Refined still further, Peter Paul Mauser’s model of 1895 was adopted by the German Army in 1898 and became known worldwide as the Model 1898, one of the most famous rifles in the world today. In Bolt Action Rifles by Frank de Haas and Dr. Wayne van Zwoli, I quote:
“It (referring to the model 1898 Mauser) immediately became the most popular military arm… France, Great Britain, Russia and the U.S. designed and produced their own battle rifles, but none surpassed the 98 in function and durability. Many other countries either imported it or obtained license to build it.” (close quote)
Our own U.S. Krag-Jorgensen rifle was canned for a re-worked clone of the 1898 Mauser which became our 1903 Springfield rifle and we paid a hefty patent infringement to Germany for the use of the design.
While Mauser is remembered mostly today for his infallible control-feed extractor improvement, among his many improvements for the bolt action rifle, it was his revolutionary magazine feeding system that is acclaimed as Mauser’s most outstanding feature. It changed the bolt action rifle from a single shot to the first reliable bolt action repeating rifle, which revolutionized military repeating rifles. These were the rifles used primarily by everyone in WWI. They were so prominent, that war is sometimes called “The Bolt Action War.”

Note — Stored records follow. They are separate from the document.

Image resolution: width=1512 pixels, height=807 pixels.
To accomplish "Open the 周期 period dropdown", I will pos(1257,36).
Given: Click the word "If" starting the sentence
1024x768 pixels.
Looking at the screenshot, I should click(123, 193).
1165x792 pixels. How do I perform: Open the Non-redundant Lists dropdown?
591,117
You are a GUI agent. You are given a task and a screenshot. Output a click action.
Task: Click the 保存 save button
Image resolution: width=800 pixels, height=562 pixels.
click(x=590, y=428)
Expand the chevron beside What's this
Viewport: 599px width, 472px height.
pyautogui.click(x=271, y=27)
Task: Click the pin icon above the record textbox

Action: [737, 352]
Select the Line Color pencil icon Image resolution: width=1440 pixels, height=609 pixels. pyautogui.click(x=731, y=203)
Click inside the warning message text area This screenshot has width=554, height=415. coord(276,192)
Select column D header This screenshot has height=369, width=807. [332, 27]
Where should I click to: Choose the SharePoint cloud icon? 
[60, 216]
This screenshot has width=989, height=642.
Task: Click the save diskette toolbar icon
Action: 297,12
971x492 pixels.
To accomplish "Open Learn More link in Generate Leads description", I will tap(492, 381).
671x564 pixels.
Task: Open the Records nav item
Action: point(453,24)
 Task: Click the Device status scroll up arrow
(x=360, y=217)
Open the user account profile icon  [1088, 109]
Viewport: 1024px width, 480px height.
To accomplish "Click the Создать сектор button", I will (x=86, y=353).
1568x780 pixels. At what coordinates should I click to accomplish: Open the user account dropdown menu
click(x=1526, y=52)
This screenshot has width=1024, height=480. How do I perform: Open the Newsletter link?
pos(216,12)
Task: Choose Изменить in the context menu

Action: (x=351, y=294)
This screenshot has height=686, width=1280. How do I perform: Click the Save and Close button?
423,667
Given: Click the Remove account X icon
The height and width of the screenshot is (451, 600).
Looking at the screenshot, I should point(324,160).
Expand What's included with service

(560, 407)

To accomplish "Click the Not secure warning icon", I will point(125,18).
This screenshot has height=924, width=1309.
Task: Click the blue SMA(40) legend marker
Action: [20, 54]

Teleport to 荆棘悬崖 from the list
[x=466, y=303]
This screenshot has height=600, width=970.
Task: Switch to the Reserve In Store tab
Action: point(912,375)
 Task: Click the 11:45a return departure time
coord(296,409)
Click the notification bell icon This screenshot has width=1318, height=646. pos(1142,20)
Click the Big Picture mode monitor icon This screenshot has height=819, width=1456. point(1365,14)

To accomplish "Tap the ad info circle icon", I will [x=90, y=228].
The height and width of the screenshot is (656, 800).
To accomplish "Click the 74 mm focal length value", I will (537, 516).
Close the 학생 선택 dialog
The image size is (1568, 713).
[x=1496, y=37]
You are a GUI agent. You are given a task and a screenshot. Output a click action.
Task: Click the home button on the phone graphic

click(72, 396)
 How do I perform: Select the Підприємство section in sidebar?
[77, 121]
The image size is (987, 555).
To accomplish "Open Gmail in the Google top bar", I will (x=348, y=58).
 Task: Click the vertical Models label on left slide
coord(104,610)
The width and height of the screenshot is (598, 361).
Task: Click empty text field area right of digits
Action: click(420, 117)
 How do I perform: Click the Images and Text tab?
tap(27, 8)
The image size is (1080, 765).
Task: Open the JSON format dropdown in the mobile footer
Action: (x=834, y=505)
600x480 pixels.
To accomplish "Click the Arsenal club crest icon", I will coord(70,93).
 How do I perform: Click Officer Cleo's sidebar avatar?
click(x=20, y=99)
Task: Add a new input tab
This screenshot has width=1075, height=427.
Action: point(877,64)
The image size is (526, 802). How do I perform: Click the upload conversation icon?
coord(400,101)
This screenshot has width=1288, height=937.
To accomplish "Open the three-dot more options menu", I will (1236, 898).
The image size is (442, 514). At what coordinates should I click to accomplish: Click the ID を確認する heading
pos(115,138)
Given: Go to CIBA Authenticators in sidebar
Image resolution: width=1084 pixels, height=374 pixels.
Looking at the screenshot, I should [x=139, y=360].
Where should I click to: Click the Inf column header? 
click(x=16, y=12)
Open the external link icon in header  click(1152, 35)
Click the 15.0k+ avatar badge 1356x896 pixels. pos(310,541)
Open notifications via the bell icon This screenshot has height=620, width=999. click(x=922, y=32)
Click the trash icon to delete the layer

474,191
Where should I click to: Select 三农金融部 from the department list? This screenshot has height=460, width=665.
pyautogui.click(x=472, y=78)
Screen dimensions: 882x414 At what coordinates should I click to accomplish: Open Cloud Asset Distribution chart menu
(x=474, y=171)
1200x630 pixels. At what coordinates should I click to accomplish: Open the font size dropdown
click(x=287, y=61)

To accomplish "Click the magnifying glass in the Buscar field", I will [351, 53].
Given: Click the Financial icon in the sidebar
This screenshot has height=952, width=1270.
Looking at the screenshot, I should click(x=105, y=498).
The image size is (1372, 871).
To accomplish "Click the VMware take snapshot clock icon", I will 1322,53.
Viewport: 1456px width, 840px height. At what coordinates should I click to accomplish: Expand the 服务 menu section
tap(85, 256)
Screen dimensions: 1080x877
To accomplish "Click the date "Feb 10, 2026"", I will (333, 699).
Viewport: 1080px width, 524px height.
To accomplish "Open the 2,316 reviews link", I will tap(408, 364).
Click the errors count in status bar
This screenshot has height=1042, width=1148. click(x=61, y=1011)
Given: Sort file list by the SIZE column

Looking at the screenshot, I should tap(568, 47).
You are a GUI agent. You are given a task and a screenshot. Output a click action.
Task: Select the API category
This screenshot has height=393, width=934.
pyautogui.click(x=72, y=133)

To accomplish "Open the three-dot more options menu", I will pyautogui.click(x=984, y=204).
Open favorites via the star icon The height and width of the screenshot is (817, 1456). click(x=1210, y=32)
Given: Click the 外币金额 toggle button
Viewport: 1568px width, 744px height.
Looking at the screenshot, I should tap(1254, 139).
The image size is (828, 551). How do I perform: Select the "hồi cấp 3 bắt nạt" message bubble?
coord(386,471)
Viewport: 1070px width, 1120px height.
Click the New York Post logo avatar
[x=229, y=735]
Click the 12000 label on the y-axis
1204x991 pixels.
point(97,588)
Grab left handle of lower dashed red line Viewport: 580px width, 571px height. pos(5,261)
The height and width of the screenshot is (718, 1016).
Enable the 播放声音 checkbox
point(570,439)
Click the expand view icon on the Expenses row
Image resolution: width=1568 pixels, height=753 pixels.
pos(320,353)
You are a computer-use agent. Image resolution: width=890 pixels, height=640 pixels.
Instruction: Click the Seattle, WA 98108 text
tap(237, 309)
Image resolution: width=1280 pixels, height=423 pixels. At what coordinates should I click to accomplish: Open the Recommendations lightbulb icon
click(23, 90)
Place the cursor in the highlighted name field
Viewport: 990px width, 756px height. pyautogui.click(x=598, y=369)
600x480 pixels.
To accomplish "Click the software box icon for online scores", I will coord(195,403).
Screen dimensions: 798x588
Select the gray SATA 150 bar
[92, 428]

VIRGINIA: All countries in that war used bolt action rifles?

ROGER: All the world powers did. In fact Germany continued using it in World War II as their basic infantry rifle. But after WWI, the manufacturer of the Mauser 1898, named Mauser Werke (works), continued building sporting Model 98 rifles and offered actions made in four different sizes: magnum, standard, intermediate and short. Gunmakers world-over purchased these actions and built sporting firearms. Some of the most expensive and popular ones still today came out of that period, those built by Griffin & Howe of New York and many by the English makers in London and Birmingham. After World War II, Mauser Werke became Waffenfabrik (arms factory) and the manufacturing shift was totally to the sporting trade building Mauser actions and rifles.

VIRGINIA: Besides the custom rifles, were those made by Mauser available in the U.S. then?

ROGER: Some Mauser sporting arms were sold in the U.S. under the Stoeger Arms name for a brief period. When Stoeger could no longer supply them because Mauser was fulfilling military arms for the Nazi Army, the giant gun manufacturer in Belgium, FN, met the market demand in 1940 and built and sold 1898 Mausers. But, their first version had one change — the bolt handle was bent down at the root and curved back. {Stop}
PART 2 {Audio only – Save as Ep.18 Part 2} Photo numbers in red below in script
Then because the Model 1898 became so popular, FN continued making improvements and by 1948, they had a total of six changes from the original Mauser Model 98. These were:
1) the bolt handle was bent in a rearward curve, {Photo 18-Oly270-03}
2) the military cutout (thumb slot) was removed from the receiver sidewall making the action stiffer, {-04}
3) the receiver bridge was modified by eliminating both the raised portion and the clip-charger slot, {-05}
4) the trigger was changed to a single pull, with no-slack cutoff, {-06}
5) a user-friendly safety was added for telescopic sights and {-07}
6) the bolt stop release was refined for sporting use. {-08}
This final improved version has today become known as the commercial FN Mauser as opposed to the Mauser Model 98. At the time, manufacturers everywhere were quick to use this action to compete with the Winchester Model 70. In a short window of time after WWII, users who bought Belgian made FN actions included among U.S. manufacturers: Weatherby of South Gate California, Colt, Marlin, High Standard, Winslow, and Harrington & Richardson. Abroad, Sako of Finland and Parker Hale of the U.K. also built rifles with the FN Mauser action.
PART 3 {Roger & Virginia sitting at table}

VIRGINIA: Those were all rifles made with that FN Mauser action?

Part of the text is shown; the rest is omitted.